И пошел было к выходу, медленно, раздумчиво, закрыв рукой глаза. Остановился. Взглянул на нее через плечо. И так же, как она, вскинув, заломил над головой руки, как бы ища умом: где настоящий путь? Но сердце – враг уму. Какой-то общей пронизавшей весь дом бурей оба сорвались внезапно с мест, жарко сплелись руками и что-то говорили друг другу непонятное, целовались. Были поцелуи те сладки и солоны от слез.
– Ты останешься здесь, – говорит она. – Будем тихо ворковать и тихонечко любоваться друг другом.
– Здесь опасно, – говорит он.
– Отец уехал. Просидит там дня три, – отвечает она. По лицу его пробегает тень. Она говорит: – Ты ничего не думай. Я чиста. Я открою тебе всю душу.
– Знаю, – говорит Прохор, и тон его голоса занозой входит в ее сердце.
– А то еще приказчик ваш, – говорит она, боязливо улыбаясь. – Мне он мил, как обсниманная собака. А так… жить нечем… Пусто.
Прохор молчит. Молчание его кипуче. Потом говорит, сдерживая гнев:
– А альбомчик? Ты не дарила ему альбомчика на память, с золотом?
Анфиса широко открывает глаза:
– Я? Илюхе?
– Ну ладно, – уже спокойно отвечает он. – Значит, нахвастывал, подлец!
Сердце его замирает сладостно, нервы напряжены. Прохор вздыхает. «Уйду… Самое лучшее – немедленно уйти…» Анфиса ставит самовар. «До свиданья!» – хочет крикнуть он, но голоса нет и тело все в чужом плену. Она за перегородкой, в другой комнате, бренчит посудой, открывает шкаф, с места на место переходит. Но непрерывная цепь звуков тех вдруг рвется, и комната немеет. Только слышатся всхлипывания Анфисы. Прохор с гордостью думает, что плачет она от счастья. Конечно же от счастья. «Пожалуйста, пусть не воображает много-то». И вот вышла лучистая и радостная.
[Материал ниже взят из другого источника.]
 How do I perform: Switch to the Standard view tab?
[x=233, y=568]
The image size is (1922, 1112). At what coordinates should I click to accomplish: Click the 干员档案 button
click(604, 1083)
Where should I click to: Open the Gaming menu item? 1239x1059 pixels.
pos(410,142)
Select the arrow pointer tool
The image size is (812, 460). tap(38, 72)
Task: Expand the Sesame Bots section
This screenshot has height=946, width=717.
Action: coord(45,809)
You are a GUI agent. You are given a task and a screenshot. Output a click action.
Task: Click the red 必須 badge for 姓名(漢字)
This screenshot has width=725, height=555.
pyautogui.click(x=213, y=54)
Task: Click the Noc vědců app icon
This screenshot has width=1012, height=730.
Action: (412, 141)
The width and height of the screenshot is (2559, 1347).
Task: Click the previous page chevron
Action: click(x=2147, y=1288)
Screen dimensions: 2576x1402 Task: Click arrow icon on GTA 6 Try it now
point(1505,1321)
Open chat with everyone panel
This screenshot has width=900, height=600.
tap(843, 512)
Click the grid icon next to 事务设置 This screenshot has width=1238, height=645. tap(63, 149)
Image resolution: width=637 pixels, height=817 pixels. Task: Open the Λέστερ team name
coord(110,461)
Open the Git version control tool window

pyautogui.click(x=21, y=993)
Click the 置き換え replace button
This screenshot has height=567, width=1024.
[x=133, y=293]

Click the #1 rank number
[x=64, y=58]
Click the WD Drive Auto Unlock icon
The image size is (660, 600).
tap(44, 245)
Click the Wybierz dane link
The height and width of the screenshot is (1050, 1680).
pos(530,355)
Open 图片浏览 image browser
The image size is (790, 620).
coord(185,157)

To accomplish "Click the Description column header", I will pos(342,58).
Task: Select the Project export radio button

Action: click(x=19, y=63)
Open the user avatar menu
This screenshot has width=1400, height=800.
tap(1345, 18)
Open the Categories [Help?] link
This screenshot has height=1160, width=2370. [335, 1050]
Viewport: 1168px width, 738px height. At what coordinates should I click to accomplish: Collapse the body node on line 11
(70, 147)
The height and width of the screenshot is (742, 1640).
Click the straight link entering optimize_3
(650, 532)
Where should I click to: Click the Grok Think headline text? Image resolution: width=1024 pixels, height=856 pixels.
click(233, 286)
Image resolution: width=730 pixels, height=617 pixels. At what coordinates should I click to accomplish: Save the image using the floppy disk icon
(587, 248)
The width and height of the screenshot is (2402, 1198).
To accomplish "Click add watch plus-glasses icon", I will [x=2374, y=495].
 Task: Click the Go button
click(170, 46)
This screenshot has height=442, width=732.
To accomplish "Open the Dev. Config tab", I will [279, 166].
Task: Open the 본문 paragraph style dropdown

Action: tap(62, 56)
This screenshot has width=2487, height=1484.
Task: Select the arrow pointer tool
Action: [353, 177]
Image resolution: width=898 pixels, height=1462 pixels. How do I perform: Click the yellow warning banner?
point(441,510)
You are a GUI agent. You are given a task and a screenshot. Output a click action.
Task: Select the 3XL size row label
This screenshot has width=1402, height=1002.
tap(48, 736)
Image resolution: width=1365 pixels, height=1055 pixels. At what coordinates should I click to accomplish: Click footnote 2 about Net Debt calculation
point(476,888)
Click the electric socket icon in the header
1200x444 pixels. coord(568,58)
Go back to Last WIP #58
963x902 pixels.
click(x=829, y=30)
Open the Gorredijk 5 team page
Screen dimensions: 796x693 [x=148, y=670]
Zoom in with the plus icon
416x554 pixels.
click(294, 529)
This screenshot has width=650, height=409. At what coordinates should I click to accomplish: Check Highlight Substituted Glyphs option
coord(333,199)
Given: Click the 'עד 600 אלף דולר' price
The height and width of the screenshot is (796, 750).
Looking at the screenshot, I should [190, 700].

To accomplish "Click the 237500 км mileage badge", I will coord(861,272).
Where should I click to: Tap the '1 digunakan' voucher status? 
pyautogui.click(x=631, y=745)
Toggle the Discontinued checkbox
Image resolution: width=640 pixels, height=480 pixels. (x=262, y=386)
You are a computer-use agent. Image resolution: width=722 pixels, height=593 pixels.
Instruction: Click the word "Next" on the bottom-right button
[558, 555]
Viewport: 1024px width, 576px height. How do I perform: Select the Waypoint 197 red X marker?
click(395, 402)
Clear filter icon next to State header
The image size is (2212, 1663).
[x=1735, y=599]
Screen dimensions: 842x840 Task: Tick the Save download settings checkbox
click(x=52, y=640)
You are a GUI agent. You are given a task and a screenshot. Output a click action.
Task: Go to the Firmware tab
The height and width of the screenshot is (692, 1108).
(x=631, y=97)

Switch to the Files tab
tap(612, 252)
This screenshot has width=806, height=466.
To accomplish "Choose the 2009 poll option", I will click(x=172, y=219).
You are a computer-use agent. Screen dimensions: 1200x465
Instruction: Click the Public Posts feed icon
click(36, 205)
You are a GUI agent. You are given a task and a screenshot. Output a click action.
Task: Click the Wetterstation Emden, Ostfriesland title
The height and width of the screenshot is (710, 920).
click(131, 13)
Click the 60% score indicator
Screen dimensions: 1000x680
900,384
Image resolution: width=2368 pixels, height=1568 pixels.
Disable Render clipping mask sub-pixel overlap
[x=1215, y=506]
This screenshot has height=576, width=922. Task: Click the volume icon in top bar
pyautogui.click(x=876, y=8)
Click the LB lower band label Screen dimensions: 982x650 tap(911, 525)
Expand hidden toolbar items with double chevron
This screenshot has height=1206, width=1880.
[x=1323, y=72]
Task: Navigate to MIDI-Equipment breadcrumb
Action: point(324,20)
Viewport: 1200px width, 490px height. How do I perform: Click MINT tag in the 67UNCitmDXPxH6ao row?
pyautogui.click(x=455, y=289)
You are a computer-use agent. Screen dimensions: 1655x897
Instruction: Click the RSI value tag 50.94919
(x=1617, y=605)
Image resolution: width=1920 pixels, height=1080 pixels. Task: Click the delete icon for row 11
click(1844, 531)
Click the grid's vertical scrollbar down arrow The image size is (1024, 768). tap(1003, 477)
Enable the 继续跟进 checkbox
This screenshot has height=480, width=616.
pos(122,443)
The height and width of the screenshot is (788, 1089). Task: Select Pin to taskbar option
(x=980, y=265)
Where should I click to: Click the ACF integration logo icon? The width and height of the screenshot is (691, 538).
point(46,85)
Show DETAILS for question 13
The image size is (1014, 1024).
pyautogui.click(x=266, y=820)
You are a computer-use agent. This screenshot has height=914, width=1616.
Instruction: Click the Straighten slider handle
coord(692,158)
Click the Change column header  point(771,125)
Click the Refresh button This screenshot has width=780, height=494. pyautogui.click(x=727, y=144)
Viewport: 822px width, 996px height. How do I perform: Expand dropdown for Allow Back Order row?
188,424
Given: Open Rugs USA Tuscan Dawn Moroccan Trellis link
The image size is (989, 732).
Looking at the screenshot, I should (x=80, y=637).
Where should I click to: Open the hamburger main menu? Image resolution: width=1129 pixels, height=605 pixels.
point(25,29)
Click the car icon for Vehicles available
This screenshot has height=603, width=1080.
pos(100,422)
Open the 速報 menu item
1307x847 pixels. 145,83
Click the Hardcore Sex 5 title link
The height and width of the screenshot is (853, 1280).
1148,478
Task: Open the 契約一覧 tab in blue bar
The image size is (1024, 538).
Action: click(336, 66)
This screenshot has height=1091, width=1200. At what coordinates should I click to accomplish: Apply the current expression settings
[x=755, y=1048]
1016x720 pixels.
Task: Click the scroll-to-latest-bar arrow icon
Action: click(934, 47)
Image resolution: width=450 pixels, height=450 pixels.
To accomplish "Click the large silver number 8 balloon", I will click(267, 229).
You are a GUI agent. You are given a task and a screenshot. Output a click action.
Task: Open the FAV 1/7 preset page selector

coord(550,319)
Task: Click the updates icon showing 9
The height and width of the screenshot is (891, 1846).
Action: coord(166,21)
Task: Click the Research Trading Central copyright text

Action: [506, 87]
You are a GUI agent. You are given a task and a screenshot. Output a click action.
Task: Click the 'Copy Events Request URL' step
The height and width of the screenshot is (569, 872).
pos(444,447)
– Давай пить наливочку… Сладкая-сладкая! Сама варила.
Наливка была густа, как кровь, вкусна. Прохор быстро пьянел. Пьянела Анфиса.
– Останься, милый. Я не пущу тебя.
Это сон. Нет, не сон, обманная дрема. Сквозь сладкую, как мед, дрему отвечает вяло:
– Так и быть, я останусь. Эту ночь я проведу с тобой. Если хочешь… Только не здесь, а в лесу, в избушке. Согласна? – спрашивает он, и голос его взволнованно вздрагивает.
– Согласна… Милый! А ружье оставь здесь. Мы захватим с собой только два сердца: твое да мое. Ведь так?